Compte rendu de JEAN BART sur la bataille du Texel
LA BATAILLE DU TEXEL
Il était resté dans différents ports du Nord, plus de
cent trente vaisseaux que la reine de Pologne avait fait charger de blé pour la
France : ils n'avaient pu se mettre en route à cause des glaces. Jean-Bart, eut
ordre de repartir sur-le-champ avec ses six frégates. Ce nouvel armement fut
prêt le 20 de mai. Mais il ne pouvait sortir parce que les vents étaient
contraires; que, d'ailleurs, les ennemis bloquaient le port et avaient mis des
vaisseaux en travers pour boucher les intervalles. Jean-Bart connaissait le
besoin urgent que la France avait du blé, et désirait de vaincre les obstacles
qui s'opposaient à son départ. Enfin, il s'avisa d'un stratagème qui lui
réussit et qui prouve qu’il avait du génie, quoique le comte de Forbin le
présente comme un personnage grossier et stupide.

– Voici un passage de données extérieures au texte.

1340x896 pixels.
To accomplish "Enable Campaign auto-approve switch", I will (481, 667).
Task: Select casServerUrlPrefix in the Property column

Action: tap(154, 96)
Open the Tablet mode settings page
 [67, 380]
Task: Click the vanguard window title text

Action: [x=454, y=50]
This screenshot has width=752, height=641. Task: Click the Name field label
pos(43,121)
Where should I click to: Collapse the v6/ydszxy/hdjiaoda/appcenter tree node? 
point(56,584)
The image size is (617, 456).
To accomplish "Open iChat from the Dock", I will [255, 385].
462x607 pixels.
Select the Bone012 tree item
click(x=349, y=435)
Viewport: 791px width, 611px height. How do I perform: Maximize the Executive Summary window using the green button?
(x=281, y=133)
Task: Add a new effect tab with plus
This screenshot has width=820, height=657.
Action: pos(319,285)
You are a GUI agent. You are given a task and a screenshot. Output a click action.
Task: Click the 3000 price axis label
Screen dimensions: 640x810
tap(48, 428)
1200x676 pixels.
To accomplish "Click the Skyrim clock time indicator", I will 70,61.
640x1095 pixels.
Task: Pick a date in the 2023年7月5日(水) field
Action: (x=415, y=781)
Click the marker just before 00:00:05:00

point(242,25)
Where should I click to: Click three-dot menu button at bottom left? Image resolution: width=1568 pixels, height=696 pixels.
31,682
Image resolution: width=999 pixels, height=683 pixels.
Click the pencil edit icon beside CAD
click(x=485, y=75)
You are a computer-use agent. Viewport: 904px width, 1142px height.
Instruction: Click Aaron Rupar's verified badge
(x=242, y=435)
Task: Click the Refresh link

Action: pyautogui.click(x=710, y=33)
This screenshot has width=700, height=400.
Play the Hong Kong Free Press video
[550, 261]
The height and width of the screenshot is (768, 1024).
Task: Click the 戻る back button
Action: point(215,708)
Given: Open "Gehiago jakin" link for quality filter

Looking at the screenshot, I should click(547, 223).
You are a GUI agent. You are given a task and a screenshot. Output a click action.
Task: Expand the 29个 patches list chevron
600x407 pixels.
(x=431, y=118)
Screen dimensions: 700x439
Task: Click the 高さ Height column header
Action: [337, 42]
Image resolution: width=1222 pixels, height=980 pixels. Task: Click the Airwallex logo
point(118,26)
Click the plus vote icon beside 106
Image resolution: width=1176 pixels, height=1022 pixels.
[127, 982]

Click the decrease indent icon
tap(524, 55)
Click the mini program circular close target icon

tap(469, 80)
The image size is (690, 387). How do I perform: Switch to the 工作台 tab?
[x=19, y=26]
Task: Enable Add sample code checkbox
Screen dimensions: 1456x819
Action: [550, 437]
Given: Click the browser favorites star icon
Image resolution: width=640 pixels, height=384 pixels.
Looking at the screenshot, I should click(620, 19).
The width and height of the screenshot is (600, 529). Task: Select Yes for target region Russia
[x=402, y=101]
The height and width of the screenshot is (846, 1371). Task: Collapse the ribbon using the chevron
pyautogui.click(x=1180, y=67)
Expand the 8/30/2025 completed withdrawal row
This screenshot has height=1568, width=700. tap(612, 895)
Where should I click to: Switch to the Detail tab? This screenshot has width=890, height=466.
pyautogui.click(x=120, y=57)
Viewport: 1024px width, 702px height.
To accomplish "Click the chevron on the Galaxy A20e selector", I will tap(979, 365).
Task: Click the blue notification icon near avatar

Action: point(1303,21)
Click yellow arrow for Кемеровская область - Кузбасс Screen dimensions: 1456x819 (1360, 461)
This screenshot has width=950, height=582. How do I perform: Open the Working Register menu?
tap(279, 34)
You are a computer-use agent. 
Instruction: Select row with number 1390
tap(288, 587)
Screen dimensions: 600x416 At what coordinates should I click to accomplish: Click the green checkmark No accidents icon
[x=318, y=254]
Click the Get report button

IL assembla six barques, donna a ceux qui les montaient, de partir dès
le commencement de la nuit, de raser la côte, d'aller en pleine mer et
d'allumer des fanaux lorsqu'ils y seraient
de les éteindre sitôt qu'ils s'apercevraient que les ennemis iraient à
leur poursuite ; de regagner la côte et de rentrer dans la rade. Ses ordres
furent ponctuellement exécutés, et son projet réussit comme il l'avait prévu.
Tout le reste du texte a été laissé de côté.